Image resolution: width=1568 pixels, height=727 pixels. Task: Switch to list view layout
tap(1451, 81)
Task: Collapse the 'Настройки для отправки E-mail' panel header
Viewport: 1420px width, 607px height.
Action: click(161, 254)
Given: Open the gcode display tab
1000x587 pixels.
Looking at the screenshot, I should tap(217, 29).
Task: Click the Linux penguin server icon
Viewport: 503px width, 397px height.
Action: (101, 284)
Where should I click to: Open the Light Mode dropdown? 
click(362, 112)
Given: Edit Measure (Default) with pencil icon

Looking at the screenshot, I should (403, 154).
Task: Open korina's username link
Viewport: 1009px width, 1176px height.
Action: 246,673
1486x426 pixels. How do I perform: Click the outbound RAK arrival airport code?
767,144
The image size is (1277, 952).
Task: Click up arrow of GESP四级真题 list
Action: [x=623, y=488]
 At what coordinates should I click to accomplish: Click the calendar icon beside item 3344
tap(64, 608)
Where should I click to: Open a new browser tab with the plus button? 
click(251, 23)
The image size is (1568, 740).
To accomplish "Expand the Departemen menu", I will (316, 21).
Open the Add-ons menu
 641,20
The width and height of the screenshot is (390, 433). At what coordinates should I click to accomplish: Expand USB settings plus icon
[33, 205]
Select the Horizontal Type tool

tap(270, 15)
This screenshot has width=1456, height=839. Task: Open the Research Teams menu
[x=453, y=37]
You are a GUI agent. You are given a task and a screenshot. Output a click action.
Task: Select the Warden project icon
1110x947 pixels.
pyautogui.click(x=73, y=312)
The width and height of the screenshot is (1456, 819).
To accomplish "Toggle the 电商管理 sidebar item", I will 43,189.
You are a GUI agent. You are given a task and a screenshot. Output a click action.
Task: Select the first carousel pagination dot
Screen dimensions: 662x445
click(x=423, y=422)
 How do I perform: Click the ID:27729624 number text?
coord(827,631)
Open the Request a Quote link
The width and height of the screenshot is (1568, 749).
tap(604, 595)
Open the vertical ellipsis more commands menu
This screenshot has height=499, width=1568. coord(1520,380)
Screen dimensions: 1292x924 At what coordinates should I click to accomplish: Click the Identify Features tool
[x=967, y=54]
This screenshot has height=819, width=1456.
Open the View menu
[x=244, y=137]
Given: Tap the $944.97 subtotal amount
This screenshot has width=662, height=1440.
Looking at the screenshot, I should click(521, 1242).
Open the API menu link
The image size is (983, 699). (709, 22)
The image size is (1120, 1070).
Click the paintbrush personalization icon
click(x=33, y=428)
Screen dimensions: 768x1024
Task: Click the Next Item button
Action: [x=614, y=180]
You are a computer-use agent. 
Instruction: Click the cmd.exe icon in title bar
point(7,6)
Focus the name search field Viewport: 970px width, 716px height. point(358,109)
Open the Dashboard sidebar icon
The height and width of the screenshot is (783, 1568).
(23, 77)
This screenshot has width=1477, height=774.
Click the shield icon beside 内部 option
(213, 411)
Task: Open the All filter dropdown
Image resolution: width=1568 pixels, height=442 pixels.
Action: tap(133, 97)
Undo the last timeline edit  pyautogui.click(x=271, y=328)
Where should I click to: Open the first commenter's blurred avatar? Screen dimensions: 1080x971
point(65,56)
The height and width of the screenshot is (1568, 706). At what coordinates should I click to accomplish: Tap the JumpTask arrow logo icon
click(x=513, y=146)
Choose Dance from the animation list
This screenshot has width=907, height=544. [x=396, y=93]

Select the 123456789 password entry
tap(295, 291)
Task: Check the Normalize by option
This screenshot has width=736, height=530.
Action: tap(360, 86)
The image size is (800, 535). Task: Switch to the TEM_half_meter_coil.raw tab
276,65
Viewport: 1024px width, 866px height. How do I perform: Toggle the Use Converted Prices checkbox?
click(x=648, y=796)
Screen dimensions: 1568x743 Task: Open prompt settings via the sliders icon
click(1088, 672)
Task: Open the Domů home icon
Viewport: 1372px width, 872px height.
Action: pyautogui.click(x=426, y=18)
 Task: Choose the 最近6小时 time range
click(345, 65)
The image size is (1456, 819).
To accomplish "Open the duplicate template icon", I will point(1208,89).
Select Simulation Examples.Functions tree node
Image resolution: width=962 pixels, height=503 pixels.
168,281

= = = = = = =

The request: Can you give every line of the items above as a JSON list of strings, one string per line, with blank lines left out?

Finished answer:
[
  "Image resolution: width=1568 pixels, height=727 pixels. Task: Switch to list view layout",
  "tap(1451, 81)",
  "Task: Collapse the 'Настройки для отправки E-mail' panel header",
  "Viewport: 1420px width, 607px height.",
  "Action: click(161, 254)",
  "Given: Open the gcode display tab",
  "1000x587 pixels.",
  "Looking at the screenshot, I should tap(217, 29).",
  "Task: Click the Linux penguin server icon",
  "Viewport: 503px width, 397px height.",
  "Action: (101, 284)",
  "Where should I click to: Open the Light Mode dropdown? ",
  "click(362, 112)",
  "Given: Edit Measure (Default) with pencil icon",
  "Looking at the screenshot, I should (403, 154).",
  "Task: Open korina's username link",
  "Viewport: 1009px width, 1176px height.",
  "Action: 246,673",
  "1486x426 pixels. How do I perform: Click the outbound RAK arrival airport code?",
  "767,144",
  "The image size is (1277, 952).",
  "Task: Click up arrow of GESP四级真题 list",
  "Action: [x=623, y=488]",
  " At what coordinates should I click to accomplish: Click the calendar icon beside item 3344",
  "tap(64, 608)",
  "Where should I click to: Open a new browser tab with the plus button? ",
  "click(251, 23)",
  "The image size is (1568, 740).",
  "To accomplish \"Expand the Departemen menu\", I will (316, 21).",
  "Open the Add-ons menu",
  " 641,20",
  "The width and height of the screenshot is (390, 433). At what coordinates should I click to accomplish: Expand USB settings plus icon",
  "[33, 205]",
  "Select the Horizontal Type tool",
  "tap(270, 15)",
  "This screenshot has width=1456, height=839. Task: Open the Research Teams menu",
  "[x=453, y=37]",
  "You are a GUI agent. You are given a task and a screenshot. Output a click action.",
  "Task: Select the Warden project icon",
  "1110x947 pixels.",
  "pyautogui.click(x=73, y=312)",
  "The width and height of the screenshot is (1456, 819).",
  "To accomplish \"Toggle the 电商管理 sidebar item\", I will 43,189.",
  "You are a GUI agent. You are given a task and a screenshot. Output a click action.",
  "Task: Select the first carousel pagination dot",
  "Screen dimensions: 662x445",
  "click(x=423, y=422)",
  " How do I perform: Click the ID:27729624 number text?",
  "coord(827,631)",
  "Open the Request a Quote link",
  "The width and height of the screenshot is (1568, 749).",
  "tap(604, 595)",
  "Open the vertical ellipsis more commands menu",
  "This screenshot has height=499, width=1568. coord(1520,380)",
  "Screen dimensions: 1292x924 At what coordinates should I click to accomplish: Click the Identify Features tool",
  "[x=967, y=54]",
  "This screenshot has height=819, width=1456.",
  "Open the View menu",
  "[x=244, y=137]",
  "Given: Tap the $944.97 subtotal amount",
  "This screenshot has width=662, height=1440.",
  "Looking at the screenshot, I should click(521, 1242).",
  "Open the API menu link",
  "The image size is (983, 699). (709, 22)",
  "The image size is (1120, 1070).",
  "Click the paintbrush personalization icon",
  "click(x=33, y=428)",
  "Screen dimensions: 768x1024",
  "Task: Click the Next Item button",
  "Action: [x=614, y=180]",
  "You are a computer-use agent. ",
  "Instruction: Click the cmd.exe icon in title bar",
  "point(7,6)",
  "Focus the name search field Viewport: 970px width, 716px height. point(358,109)",
  "Open the Dashboard sidebar icon",
  "The height and width of the screenshot is (783, 1568).",
  "(23, 77)",
  "This screenshot has width=1477, height=774.",
  "Click the shield icon beside 内部 option",
  "(213, 411)",
  "Task: Open the All filter dropdown",
  "Image resolution: width=1568 pixels, height=442 pixels.",
  "Action: tap(133, 97)",
  "Undo the last timeline edit  pyautogui.click(x=271, y=328)",
  "Where should I click to: Open the first commenter's blurred avatar? Screen dimensions: 1080x971",
  "point(65,56)",
  "The height and width of the screenshot is (1568, 706). At what coordinates should I click to accomplish: Tap the JumpTask arrow logo icon",
  "click(x=513, y=146)",
  "Choose Dance from the animation list",
  "This screenshot has width=907, height=544. [x=396, y=93]",
  "Select the 123456789 password entry",
  "tap(295, 291)",
  "Task: Check the Normalize by option",
  "This screenshot has width=736, height=530.",
  "Action: tap(360, 86)",
  "The image size is (800, 535). Task: Switch to the TEM_half_meter_coil.raw tab",
  "276,65",
  "Viewport: 1024px width, 866px height. How do I perform: Toggle the Use Converted Prices checkbox?",
  "click(x=648, y=796)",
  "Screen dimensions: 1568x743 Task: Open prompt settings via the sliders icon",
  "click(1088, 672)",
  "Task: Open the Domů home icon",
  "Viewport: 1372px width, 872px height.",
  "Action: pyautogui.click(x=426, y=18)",
  " Task: Choose the 最近6小时 time range",
  "click(345, 65)",
  "The image size is (1456, 819).",
  "To accomplish \"Open the duplicate template icon\", I will point(1208,89).",
  "Select Simulation Examples.Functions tree node",
  "Image resolution: width=962 pixels, height=503 pixels.",
  "168,281"
]